I agree with the learning curve: after you adapt to the environment and techniques utilized in each lab, you become more comfortable. But I felt the same way at the beginning of the 2nd rotation as I did during the 1st. To which point, I want to revisit the word malleable. Malleability can be measured on a spectrum (Fig. 2), where most of us probably feel more comfortable closer to the lower end of the malleability spectrum.
Switching labs from the 1st to the 2nd lab rotation required another shift in malleability. I’m now becoming more comfortable in the 2nd lab. But I know just as soon as I start to feel a little confident, I will be nearing the 3rd lab rotation, and the malleability cascade (Fig. 3) will restart.

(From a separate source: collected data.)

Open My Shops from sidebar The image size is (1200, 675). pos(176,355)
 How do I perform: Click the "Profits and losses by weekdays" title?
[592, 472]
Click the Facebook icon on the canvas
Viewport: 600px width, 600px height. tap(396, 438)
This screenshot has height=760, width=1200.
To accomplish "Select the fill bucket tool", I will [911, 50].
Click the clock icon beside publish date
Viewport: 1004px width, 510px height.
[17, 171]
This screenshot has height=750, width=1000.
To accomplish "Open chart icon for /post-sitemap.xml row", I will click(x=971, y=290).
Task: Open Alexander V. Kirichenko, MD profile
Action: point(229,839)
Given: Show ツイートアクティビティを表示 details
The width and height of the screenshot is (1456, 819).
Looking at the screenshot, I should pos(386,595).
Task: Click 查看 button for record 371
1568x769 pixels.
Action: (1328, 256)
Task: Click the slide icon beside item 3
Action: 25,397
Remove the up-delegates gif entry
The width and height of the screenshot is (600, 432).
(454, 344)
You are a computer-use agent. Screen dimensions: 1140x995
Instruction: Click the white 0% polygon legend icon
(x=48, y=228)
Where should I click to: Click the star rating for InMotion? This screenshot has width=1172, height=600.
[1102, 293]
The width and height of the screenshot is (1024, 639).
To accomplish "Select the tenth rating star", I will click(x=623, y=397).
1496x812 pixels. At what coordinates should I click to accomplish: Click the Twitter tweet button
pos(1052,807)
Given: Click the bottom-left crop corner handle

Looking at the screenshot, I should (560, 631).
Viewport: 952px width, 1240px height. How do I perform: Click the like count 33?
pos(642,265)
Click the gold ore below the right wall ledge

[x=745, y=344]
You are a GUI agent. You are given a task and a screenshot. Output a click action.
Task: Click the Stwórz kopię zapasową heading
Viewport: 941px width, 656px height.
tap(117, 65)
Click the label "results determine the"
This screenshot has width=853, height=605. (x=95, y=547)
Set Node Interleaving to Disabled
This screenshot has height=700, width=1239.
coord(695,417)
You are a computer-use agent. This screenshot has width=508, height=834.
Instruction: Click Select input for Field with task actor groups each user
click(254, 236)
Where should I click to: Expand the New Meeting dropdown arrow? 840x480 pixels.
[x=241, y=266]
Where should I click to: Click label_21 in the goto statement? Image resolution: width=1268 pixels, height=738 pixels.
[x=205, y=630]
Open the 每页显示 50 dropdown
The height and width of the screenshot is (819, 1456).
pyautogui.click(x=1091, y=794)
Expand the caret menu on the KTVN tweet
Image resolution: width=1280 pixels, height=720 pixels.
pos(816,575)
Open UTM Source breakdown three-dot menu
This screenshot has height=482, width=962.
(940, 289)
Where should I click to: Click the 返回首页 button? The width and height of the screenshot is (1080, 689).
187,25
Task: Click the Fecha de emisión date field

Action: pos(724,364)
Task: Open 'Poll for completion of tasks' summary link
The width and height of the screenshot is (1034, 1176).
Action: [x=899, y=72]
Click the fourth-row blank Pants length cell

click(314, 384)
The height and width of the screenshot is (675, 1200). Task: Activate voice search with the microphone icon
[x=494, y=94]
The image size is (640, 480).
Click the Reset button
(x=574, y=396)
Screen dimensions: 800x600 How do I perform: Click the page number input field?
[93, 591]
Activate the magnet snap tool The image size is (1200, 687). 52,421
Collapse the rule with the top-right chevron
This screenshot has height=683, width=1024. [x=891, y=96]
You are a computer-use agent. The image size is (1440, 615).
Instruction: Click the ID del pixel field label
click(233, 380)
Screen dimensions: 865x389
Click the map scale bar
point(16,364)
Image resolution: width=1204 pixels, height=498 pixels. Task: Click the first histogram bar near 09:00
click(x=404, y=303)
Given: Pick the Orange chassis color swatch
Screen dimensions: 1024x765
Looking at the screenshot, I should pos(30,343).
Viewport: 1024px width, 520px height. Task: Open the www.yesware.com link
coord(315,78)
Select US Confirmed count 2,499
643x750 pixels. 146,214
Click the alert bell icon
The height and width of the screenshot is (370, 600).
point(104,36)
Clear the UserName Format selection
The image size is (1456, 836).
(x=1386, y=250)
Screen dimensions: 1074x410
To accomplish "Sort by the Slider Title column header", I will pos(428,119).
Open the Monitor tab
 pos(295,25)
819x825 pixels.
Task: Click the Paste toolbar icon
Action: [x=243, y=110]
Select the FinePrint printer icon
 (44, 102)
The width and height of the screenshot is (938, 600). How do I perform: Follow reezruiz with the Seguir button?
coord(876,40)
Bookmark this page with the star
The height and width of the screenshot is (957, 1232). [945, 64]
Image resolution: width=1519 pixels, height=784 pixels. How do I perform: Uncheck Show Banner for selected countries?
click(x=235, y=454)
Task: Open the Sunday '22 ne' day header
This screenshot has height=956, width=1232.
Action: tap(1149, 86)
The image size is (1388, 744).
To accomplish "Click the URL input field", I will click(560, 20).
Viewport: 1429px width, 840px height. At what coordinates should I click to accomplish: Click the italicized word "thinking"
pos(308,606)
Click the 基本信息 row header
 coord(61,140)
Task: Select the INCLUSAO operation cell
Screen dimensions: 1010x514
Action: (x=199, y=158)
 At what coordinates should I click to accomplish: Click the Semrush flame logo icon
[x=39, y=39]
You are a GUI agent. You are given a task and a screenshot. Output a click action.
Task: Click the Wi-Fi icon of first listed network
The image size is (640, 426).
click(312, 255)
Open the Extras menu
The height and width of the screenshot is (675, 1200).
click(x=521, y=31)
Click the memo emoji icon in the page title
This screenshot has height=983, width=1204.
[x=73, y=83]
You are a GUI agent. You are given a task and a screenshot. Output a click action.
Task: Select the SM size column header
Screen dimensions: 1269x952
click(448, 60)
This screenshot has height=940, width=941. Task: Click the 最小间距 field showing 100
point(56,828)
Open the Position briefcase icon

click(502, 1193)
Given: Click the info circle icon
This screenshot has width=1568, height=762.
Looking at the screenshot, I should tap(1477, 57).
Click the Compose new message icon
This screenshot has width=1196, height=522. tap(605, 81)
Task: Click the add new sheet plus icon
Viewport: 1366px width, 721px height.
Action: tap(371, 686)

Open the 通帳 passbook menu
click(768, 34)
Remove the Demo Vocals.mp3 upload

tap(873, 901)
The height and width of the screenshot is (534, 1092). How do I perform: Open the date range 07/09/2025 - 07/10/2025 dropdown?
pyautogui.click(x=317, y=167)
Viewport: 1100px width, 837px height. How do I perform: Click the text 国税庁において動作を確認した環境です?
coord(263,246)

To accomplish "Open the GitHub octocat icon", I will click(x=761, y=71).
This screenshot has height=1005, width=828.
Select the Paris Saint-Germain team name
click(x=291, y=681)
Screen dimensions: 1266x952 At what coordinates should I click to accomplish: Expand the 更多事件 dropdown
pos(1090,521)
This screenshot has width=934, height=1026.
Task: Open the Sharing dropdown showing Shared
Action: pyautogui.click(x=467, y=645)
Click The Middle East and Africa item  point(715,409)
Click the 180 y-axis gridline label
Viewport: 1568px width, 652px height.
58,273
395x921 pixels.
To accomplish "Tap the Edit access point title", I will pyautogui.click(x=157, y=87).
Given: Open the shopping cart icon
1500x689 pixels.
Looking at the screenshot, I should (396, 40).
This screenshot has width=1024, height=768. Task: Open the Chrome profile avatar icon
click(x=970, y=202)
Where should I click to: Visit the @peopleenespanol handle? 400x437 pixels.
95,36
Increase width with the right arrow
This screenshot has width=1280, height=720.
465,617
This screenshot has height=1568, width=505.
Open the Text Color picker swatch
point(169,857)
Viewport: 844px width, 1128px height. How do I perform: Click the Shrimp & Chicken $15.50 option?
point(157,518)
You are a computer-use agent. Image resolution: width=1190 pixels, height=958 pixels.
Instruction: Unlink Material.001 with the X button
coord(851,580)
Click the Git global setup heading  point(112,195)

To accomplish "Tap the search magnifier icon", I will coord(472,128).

Once a repertoire of skills is built up over time, though, I believe that the transitions from one phase to another become shorter and shorter. This is especially true for the length of the adaptation phase; the more skills we carry over to a new position, the less grueling the adaptation phase of malleability (Fig. 4).
I am confident that by the end of the 3rd lab rotation, I will be more comfortable—and malleable—upon finally entering a lab where I will finish my dissertation. But until then, I will try to learn as much as I can through the temporary discomfort and try to be as productive as possible for the mentors that I rotate with.
To be open to open to new experiences means to be a little bit comfortable being uncomfortable—momentarily, at least. It can be intimidating approaching things that you are not an expert at—or even good at. But think about the first time you rode a bike or drove a car, I bet you weren’t an expert during the first attempts. After years of experience, though, you can probably ride a bike or drive a car without even thinking about it. The main motivating force is that you wanted to be able to do these things; if you don’t want something enough, then you won’t put yourself through the discomfort of learning how to become better at it (to read more about this, click here).
When I get frustrated with school or lab rotations, I have to remind myself that this temporary discomfort is necessary to become more equipped for the life and career that I am striving for. The thing about science, and life in general, is that there will always be new knowledge created. So, if we can become more flexible with malleability, then we can become better learners, workers, and creators throughout life.